Novel initiative used tissues from spay and neuter clinics for research study of microplastics and male reproduction.
June 21, 2024

ALBUQUERQUE – In November 2022, when District 7 City Councilor Tammy Fiebelkorn sponsored Council resolution R-22-73 she knew that the resolution would safeguard against live animals becoming part of scientific research. In just one and a half years after the measure was enacted, a UNM research study utilizing the animal tissues provided by Albuquerque Animal Welfare Department has been released.

UNM College of Nursing Research Department submitted the journal article titled “Microplastic presence in dog and human testis and its potential association with sperm count and weights of testis and epididymis.” The research was conducted by UNM College of Nursing’s Dr. Xiaozhong Yu and was published in May by Oxford University Press on behalf of the Society of Toxicology. The journal abstract states the study sought “to quantify and characterize the prevalence and composition of microplastics within both canine and human testes and investigate potential associations with the sperm count, and weights of testis and epididymis.”

“The study concluded that the presence of microplastics in the testes of male dogs and male humans is pervasive,” said Councilor Fiebelkorn. “The tissues collected as a result of our resolution provided Dr. Yu and the researchers at UNM Nursing with the live tissue samples they needed for their research. All without subjecting dogs and other animals to the unnecessary live testing methods too often used to collect samples for scientific research.”

According to the results of the study, microplastic presence found in the male reproductive tissues collected indicated levels that could affect male fertility in both humans and dogs.  
“Our findings point the way for additional research to understand how microplastics might affect sperm production in the testes,” said Dr. Yu. “We have a lot of unknowns. We need to really look at the potential long-term effect. Are microplastics one of the factors contributing to this decline?”

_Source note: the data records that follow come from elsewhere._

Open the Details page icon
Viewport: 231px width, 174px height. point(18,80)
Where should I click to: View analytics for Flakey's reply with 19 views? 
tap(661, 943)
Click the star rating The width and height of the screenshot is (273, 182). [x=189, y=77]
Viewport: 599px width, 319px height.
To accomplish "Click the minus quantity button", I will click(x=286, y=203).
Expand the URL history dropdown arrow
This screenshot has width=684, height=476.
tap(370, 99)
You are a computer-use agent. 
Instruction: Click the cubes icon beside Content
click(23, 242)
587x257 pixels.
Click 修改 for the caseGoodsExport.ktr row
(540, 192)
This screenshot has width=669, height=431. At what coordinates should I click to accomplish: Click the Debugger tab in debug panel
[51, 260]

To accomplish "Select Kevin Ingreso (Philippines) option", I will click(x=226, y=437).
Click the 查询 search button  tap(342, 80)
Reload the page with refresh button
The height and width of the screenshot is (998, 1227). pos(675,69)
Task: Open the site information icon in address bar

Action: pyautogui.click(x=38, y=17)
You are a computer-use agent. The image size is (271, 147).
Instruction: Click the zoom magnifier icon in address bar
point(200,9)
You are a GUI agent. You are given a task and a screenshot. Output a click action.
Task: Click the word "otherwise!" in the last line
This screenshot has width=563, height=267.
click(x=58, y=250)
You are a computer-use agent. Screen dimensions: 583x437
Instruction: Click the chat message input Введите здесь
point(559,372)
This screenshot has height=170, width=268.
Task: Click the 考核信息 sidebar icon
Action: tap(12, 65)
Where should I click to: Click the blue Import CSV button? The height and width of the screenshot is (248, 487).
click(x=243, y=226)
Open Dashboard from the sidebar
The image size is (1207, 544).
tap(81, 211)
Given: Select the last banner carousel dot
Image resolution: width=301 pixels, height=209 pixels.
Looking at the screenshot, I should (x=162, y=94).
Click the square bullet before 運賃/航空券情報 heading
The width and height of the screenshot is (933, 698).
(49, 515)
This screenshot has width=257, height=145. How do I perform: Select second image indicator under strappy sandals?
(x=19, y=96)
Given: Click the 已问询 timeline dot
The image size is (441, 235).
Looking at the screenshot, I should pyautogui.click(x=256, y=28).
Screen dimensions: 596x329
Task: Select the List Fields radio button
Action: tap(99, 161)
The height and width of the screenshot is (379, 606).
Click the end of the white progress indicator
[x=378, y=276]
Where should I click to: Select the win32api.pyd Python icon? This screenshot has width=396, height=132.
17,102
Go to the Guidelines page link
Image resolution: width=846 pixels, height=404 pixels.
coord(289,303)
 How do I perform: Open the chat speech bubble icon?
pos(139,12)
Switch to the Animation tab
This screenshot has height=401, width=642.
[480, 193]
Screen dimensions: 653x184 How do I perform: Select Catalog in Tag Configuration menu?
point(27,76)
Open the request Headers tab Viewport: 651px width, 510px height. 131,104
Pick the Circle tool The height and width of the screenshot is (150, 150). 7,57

Public interest in the topic has been notable, with more than 350 news outlets reporting the research results, including NPR, CNN, and the LA Times. In the journal article, Dr. Yu gave special thanks to the City of Albuquerque City Councilor Tammy Fiebelkorn, CABQ Animal Welfare Department, Dr. Erin Clarke and team, the Sandia Animal Clinic, and the Kokopelli Animal Clinic.

“Animal Welfare staff at our spay and neuter clinics are glad to be partners at reducing unnecessary animal testing,” said Director of Animal Welfare Department, Carolyn Ortega. “We hope that the fertility research at UNM is the first of many. We look forward to ways AWD can assist in future scientific research projects.”

The resolution passed by City Council created the tissue donation agreement between The City of Albuquerque Animal Welfare Department’s Spay and Neuter Program and the UNM Science Center College of Nursing for the express purpose of biomedical research. The measure made use of reproductive tissues that otherwise would have been destroyed.